## Assignment
Read through the data and report every line in which the word "computer" occurs.

## Records supplied

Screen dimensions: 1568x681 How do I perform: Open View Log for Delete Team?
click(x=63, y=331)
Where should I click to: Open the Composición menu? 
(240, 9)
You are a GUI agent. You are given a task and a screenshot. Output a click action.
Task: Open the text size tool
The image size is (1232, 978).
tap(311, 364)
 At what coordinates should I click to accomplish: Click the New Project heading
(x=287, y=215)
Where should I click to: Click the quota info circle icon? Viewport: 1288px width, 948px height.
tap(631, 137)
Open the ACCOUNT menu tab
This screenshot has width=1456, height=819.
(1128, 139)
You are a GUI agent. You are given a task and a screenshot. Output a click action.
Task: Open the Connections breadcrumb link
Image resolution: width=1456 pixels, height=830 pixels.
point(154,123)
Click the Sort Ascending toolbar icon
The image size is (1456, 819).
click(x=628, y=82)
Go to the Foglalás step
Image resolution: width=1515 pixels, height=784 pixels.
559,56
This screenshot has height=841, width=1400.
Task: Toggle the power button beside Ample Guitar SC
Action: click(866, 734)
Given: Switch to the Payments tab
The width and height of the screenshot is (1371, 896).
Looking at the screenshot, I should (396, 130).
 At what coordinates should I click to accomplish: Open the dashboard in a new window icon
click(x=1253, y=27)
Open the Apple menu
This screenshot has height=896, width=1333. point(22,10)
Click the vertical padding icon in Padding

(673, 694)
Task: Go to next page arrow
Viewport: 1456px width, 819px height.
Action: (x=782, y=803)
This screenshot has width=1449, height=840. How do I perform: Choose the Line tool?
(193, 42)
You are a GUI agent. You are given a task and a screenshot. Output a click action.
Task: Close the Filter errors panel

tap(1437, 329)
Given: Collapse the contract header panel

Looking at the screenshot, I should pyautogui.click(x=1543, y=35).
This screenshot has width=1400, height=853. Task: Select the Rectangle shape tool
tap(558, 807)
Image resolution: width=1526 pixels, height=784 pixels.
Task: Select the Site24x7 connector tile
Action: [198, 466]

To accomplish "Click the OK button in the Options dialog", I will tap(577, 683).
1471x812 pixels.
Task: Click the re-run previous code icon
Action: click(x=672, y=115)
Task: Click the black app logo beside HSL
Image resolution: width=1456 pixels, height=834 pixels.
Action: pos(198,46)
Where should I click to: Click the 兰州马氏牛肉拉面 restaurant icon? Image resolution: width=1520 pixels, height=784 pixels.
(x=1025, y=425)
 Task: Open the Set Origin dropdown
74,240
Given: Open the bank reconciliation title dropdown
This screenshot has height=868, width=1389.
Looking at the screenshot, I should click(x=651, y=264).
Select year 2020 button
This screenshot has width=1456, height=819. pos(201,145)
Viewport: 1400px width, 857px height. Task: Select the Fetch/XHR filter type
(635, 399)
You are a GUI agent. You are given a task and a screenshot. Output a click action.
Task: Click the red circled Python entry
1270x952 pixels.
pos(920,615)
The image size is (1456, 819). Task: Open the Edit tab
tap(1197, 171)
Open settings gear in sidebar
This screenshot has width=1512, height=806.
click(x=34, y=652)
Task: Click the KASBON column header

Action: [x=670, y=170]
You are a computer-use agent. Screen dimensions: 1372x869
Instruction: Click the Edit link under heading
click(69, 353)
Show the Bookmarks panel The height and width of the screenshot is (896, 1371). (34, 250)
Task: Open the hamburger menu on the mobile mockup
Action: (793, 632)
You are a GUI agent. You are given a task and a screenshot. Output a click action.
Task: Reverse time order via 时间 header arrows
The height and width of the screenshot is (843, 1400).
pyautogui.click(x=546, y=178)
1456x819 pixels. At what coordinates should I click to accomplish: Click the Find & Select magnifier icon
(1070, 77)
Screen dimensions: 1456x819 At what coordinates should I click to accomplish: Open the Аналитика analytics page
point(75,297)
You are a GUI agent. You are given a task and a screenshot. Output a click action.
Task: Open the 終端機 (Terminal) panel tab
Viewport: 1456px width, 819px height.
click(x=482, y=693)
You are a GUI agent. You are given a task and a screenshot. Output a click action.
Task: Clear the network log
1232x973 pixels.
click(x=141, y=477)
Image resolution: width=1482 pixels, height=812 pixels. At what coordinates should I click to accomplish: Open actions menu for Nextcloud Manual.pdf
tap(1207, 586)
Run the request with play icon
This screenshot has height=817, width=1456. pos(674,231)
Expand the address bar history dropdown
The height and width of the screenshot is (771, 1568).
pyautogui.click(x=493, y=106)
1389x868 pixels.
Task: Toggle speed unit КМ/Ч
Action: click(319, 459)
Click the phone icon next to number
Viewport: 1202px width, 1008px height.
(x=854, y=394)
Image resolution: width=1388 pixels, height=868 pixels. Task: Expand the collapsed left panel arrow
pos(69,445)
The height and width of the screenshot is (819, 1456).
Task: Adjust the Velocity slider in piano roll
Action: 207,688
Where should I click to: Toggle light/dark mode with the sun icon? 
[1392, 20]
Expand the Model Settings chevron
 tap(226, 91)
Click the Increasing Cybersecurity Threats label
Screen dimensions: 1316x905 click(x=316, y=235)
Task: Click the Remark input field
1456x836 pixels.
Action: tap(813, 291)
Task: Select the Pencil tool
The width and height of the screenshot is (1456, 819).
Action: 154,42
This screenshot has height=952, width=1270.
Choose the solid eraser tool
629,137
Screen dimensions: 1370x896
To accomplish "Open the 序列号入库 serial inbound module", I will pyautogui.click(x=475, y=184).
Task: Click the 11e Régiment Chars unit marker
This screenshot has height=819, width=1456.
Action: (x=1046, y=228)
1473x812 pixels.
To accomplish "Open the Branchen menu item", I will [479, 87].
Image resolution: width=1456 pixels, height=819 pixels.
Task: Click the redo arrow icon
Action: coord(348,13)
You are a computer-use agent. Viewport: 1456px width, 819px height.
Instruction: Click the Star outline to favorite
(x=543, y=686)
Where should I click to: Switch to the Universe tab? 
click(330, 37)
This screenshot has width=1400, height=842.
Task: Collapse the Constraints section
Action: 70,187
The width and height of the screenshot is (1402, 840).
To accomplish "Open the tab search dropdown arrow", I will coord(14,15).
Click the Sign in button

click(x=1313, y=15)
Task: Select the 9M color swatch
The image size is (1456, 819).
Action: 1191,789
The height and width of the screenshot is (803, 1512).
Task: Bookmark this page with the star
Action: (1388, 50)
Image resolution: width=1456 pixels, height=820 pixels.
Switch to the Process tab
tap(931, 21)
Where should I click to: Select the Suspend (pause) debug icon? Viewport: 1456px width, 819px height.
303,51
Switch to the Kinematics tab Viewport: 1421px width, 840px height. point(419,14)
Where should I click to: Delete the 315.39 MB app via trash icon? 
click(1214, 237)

## Response to the exercise
You are a computer-use agent. Screen dimensions: 1372x869
You are a computer-use agent. Viewport: 1456px width, 819px height.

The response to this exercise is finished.